=== Your instructions ===
State how many lines of the material below contain the string "point". Reply with the number alone.

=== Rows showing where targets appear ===
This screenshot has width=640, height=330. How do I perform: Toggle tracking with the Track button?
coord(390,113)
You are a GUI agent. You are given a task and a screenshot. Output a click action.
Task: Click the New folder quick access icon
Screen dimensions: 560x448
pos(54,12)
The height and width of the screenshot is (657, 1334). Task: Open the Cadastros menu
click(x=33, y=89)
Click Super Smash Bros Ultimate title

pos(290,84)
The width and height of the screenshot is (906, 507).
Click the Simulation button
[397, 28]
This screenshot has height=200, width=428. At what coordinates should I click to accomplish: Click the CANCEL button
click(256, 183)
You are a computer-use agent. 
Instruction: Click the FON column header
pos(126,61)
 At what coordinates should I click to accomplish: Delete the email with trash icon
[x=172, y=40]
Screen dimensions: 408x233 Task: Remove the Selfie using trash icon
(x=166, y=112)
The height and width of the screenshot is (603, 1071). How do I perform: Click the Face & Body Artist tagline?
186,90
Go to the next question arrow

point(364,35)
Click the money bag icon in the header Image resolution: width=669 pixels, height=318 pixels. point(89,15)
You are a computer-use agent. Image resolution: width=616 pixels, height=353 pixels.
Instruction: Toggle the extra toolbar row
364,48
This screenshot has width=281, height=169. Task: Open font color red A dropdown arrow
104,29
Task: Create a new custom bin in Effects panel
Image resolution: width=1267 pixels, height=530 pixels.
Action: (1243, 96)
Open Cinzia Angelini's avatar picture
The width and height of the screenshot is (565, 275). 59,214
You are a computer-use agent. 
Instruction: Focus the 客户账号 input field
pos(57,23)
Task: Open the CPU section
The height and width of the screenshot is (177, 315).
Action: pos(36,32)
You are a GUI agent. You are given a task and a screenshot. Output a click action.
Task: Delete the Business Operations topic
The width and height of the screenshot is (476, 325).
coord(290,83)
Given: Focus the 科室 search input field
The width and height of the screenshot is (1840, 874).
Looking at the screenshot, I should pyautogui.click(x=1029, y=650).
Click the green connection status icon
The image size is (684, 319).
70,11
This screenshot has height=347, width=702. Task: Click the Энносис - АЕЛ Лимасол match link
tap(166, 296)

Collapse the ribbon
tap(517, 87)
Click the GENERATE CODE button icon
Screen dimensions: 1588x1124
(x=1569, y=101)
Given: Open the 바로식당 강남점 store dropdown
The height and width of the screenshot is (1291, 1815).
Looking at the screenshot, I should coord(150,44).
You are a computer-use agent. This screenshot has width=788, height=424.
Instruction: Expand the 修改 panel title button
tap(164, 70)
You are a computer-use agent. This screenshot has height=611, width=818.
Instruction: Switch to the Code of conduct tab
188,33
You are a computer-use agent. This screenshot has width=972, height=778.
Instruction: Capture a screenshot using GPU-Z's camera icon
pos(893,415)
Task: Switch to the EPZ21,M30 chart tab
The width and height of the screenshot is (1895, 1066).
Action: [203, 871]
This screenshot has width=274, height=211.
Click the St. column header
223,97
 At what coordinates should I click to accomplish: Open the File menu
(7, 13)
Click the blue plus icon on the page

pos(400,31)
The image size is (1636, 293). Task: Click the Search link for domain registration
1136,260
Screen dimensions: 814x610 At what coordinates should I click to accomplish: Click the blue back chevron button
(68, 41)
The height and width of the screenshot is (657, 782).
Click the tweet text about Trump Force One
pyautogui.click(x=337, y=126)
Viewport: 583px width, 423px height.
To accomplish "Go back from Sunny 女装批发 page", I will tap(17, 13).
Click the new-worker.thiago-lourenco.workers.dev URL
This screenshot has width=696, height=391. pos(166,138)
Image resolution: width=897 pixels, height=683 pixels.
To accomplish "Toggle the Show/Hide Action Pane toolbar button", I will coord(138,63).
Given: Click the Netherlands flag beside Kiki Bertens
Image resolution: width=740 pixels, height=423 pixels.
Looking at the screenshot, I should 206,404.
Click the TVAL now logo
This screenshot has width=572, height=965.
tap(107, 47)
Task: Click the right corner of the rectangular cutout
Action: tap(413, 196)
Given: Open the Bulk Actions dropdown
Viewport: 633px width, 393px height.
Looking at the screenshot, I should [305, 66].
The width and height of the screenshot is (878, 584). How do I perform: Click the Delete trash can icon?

=== Result for this task ===
2